Question

$$\textbf{4. Factorize:}$$
(i) 12x$$^{2}$$–7x+1

Answer

**step1** Understanding the problem

We are asked to factorize the algebraic expression $$12x^2 - 7x + 1$$. This is a trinomial, which means it has three terms. We need to express it as a product of two simpler expressions, usually two binomials.

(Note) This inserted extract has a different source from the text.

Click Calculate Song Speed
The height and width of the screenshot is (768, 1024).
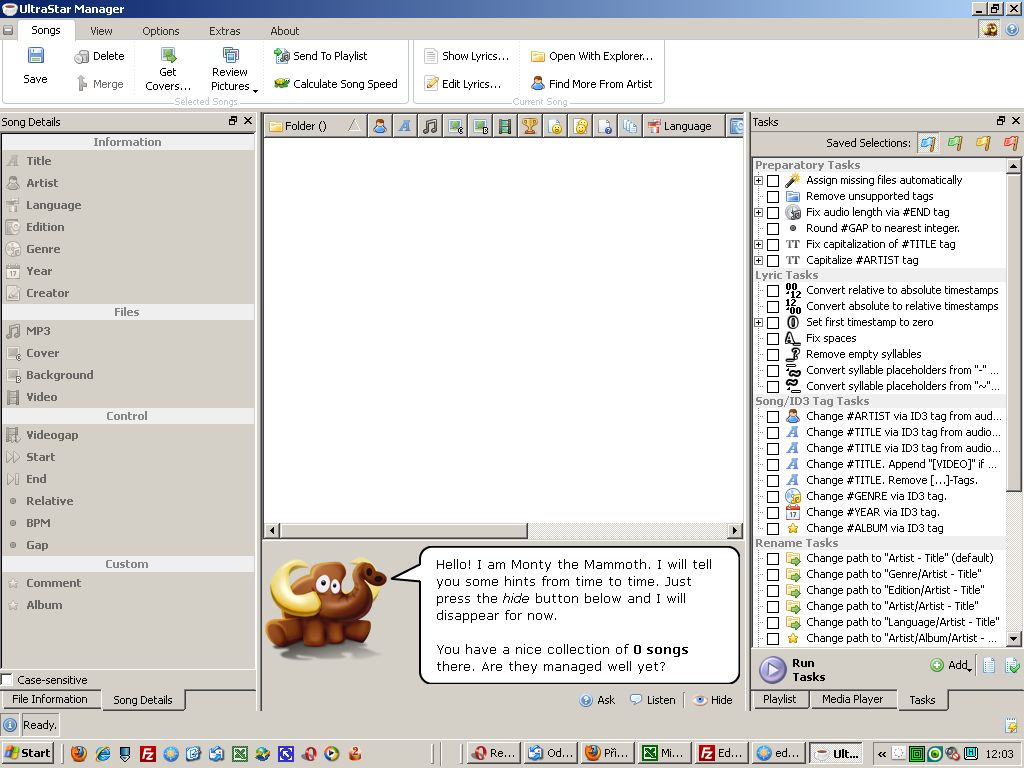click(x=335, y=84)
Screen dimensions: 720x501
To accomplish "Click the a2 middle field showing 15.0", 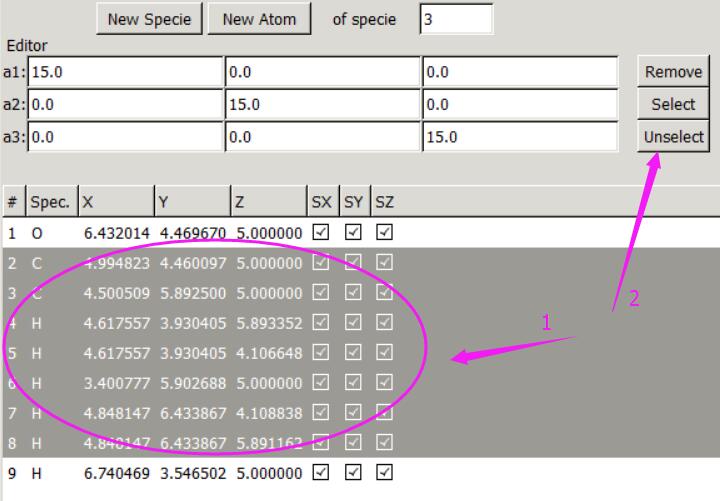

**step2** Identifying coefficients for factorization

The given expression is in the standard quadratic form $$Ax^2 + Bx + C$$.
By comparing our expression $$12x^2 - 7x + 1$$ with the standard form, we can identify the coefficients:
$$A = 12$$
$$B = -7$$
$$C = 1$$

**step3** Finding two numbers for splitting the middle term

To factorize a trinomial of this form, we look for two numbers that satisfy two conditions:
1. Their product is equal to $$A \times C$$.
2. Their sum is equal to $$B$$.
First, calculate $$A \times C$$:
$$12 \times 1 = 12$$
Now, we need to find two numbers that multiply to 12 and add up to -7. Let's list pairs of factors of 12 and check their sums:
- If we consider positive factors:
- 1 and 12: Sum = $$1 + 12 = 13$$
- 2 and 6: Sum = $$2 + 6 = 8$$
- 3 and 4: Sum = $$3 + 4 = 7$$
- Since the sum we need is negative (-7) and the product is positive (12), both numbers must be negative:
- -1 and -12: Sum = $$-1 + (-12) = -13$$
- -2 and -6: Sum = $$-2 + (-6) = -8$$
- -3 and -4: Sum = $$-3 + (-4) = -7$$
The two numbers that satisfy both conditions are -3 and -4.

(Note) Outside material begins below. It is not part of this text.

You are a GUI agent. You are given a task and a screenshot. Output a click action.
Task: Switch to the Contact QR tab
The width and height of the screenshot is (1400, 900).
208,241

**step4** Rewriting the middle term

We will use the two numbers we found (-3 and -4) to rewrite the middle term, $$-7x$$, as the sum of $$-3x$$ and $$-4x$$.
So, the expression becomes:
$$12x^2 - 3x - 4x + 1$$

**step5** Factoring by grouping

Now, we group the terms into two pairs and factor out the common factor from each pair:
Group 1: $$(12x^2 - 3x)$$
The common factor in this group is $$3x$$.
Factoring it out, we get: $$3x(4x - 1)$$
Group 2: $$(-4x + 1)$$
To make the remaining binomial match $$(4x - 1)$$, we factor out -1 from this group.
Factoring it out, we get: $$-1(4x - 1)$$
Now, substitute these factored groups back into the expression:
$$3x(4x - 1) - 1(4x - 1)$$

**step6** Final factorization

Observe that $$(4x - 1)$$ is a common binomial factor in both terms. We can factor this out:
$$(4x - 1)(3x - 1)$$
This is the factored form of the original expression.